OBRA

El proyecto nació en 2016, como parte de una investigación sobre la utilización del espacio público y el urbanismo. El artista lleva parte de su carrera observándolo y reinterpretando en diferentes obras de Barcelona y sus alrededores. Se trata de una experimentación con el lenguaje y con la técnica de representación, la cual ha evolucionado hacia la abstracción.

Esta serie de fotografías son parte del camino recorrido en la investigación de un paisaje urbano que se encuentra en constante transformación, que es dinámico y que encontramos en cualquiera de las grandes capitales mundiales. Mediante la descontextualización de este espacio emerge la práctica artística. Las obras pretenden poner en valor lo que es arte y lo que no, mediante la disociación de los materiales de construcción y su entorno convirtiéndolos así en sujetos artísticos.

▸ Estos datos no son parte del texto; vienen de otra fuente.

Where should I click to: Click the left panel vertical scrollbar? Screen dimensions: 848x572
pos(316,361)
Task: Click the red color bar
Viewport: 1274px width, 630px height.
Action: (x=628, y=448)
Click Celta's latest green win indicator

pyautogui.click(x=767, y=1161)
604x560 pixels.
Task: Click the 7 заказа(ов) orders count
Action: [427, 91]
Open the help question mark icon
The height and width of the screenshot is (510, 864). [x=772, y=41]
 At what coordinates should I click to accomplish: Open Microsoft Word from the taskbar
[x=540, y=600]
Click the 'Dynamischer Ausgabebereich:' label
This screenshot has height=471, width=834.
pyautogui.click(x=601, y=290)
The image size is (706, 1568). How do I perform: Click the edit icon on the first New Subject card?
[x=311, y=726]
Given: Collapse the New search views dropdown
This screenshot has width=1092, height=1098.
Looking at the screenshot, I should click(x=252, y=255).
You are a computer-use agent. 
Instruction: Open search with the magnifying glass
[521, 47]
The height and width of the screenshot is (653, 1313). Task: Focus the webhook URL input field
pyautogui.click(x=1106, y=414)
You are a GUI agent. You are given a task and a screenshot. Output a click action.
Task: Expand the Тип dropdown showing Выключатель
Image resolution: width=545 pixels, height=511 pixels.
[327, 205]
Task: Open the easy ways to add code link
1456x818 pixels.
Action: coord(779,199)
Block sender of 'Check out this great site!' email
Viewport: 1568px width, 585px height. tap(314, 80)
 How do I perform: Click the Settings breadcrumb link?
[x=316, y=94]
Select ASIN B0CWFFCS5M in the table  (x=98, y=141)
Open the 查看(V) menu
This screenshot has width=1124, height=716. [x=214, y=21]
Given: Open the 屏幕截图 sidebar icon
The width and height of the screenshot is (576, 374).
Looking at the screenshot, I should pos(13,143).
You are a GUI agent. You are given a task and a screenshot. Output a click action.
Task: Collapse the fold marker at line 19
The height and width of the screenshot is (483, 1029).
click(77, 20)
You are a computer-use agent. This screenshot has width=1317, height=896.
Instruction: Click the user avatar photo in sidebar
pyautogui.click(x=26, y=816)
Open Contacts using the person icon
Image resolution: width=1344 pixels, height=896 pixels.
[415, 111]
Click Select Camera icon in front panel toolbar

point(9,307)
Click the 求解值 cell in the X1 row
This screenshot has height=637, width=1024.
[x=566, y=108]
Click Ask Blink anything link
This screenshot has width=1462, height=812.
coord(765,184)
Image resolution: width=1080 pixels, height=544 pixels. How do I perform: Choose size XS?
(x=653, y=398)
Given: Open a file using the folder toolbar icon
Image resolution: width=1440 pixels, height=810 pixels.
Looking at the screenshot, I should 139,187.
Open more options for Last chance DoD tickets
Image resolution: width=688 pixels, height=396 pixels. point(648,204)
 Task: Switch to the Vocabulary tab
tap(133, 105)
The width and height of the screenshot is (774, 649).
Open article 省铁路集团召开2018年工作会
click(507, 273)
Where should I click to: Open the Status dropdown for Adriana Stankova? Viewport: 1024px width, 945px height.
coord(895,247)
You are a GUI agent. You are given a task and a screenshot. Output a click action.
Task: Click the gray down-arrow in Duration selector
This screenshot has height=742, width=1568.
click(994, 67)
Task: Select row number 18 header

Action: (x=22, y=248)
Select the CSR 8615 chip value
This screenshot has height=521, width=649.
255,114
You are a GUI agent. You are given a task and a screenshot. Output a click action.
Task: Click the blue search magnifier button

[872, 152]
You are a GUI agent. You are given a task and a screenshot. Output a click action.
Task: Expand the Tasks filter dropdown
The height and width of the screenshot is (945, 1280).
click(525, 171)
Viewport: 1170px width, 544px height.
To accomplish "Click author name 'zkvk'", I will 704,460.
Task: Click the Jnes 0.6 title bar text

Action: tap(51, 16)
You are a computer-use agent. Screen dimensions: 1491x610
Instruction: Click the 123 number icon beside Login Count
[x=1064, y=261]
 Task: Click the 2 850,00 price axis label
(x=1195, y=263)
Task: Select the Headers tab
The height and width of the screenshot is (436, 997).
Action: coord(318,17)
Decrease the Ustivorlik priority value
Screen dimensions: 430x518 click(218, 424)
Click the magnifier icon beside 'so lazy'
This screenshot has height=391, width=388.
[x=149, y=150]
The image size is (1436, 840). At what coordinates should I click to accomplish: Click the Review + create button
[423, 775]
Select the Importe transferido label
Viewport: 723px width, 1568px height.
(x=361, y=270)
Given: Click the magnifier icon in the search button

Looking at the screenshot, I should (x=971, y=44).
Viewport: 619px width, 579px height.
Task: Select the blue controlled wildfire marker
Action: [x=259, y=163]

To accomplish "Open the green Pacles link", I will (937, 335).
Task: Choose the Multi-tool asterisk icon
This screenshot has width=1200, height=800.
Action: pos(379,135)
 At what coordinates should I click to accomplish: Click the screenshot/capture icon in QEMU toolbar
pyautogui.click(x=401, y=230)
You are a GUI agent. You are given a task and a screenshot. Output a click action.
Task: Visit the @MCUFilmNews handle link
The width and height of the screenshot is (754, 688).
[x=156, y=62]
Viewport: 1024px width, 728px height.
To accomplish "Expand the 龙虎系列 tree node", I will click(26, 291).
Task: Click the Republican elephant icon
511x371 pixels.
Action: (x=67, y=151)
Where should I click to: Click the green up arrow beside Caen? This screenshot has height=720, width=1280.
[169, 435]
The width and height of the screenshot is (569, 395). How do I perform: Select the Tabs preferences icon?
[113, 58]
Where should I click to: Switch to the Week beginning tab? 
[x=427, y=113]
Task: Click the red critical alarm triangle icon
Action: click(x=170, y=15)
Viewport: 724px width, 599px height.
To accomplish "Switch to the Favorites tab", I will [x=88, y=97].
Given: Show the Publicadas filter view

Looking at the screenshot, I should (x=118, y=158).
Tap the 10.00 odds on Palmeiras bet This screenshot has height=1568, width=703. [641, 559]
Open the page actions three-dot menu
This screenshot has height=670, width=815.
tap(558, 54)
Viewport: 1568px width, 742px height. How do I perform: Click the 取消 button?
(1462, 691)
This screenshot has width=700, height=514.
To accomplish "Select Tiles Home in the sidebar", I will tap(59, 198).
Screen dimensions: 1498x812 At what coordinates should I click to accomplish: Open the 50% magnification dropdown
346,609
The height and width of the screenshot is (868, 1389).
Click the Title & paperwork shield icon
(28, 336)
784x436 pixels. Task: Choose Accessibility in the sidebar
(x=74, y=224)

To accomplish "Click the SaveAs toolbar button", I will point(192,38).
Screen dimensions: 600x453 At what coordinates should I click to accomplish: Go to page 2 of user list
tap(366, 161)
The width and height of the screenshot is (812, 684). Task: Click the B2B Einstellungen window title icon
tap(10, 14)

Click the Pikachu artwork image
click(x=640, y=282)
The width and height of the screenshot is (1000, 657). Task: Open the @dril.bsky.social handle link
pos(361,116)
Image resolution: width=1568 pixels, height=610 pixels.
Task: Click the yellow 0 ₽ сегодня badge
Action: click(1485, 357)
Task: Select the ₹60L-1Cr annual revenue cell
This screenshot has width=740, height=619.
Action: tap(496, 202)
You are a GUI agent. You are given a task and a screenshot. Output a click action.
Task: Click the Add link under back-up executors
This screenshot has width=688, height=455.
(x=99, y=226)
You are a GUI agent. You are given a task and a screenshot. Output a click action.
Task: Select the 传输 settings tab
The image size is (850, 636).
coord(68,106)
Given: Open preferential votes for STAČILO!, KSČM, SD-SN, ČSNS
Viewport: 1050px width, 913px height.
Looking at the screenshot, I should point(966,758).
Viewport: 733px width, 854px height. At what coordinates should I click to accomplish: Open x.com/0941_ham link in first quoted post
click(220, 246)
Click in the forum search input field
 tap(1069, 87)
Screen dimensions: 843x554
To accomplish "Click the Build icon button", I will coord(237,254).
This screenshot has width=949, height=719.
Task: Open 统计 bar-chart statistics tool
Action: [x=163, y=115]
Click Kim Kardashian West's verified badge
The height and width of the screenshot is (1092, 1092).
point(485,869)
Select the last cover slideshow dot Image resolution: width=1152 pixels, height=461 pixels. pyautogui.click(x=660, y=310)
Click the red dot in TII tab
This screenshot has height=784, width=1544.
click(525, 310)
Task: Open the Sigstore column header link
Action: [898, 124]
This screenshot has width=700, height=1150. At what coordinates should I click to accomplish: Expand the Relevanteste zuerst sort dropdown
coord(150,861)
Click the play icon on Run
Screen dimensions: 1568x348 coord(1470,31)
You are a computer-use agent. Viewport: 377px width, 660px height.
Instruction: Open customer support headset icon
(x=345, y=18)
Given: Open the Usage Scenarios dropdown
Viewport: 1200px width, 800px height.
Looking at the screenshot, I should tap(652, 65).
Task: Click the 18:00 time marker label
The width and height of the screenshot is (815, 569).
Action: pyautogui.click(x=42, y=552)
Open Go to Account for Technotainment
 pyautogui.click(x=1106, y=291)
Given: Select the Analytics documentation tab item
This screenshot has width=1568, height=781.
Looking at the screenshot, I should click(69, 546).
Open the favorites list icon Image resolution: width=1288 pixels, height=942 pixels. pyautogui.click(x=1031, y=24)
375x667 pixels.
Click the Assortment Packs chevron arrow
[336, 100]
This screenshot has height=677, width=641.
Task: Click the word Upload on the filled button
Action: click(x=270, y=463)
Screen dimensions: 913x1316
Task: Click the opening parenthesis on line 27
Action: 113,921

Son objetos que no cumplen una función individual si hablamos meramente de su uso, si no que formaran parte de una construcción, un edificio, una obra que en ningún momento vemos, aunque somos conscientes de su funcionalidad. No podemos olvidar que son materiales pobres y bastos, a priori sin ningún atractivo estético. Pero a partir de haberlos fotografiado y presentado de una manera individual, adoptan una postura arquitectónica, con la que adquieren un valor que no se les presuponía desde un prisma artístico. Algunos de estos materiales parecen cuadros abstractos, esculturas o pequeñas joyas que colgar del cuello. La obra nos lleva a una reflexión sobre si los objetos en sí poseen una belleza intrínseca, si se la da la obra del artista o si viene dada por los ojos del espectador.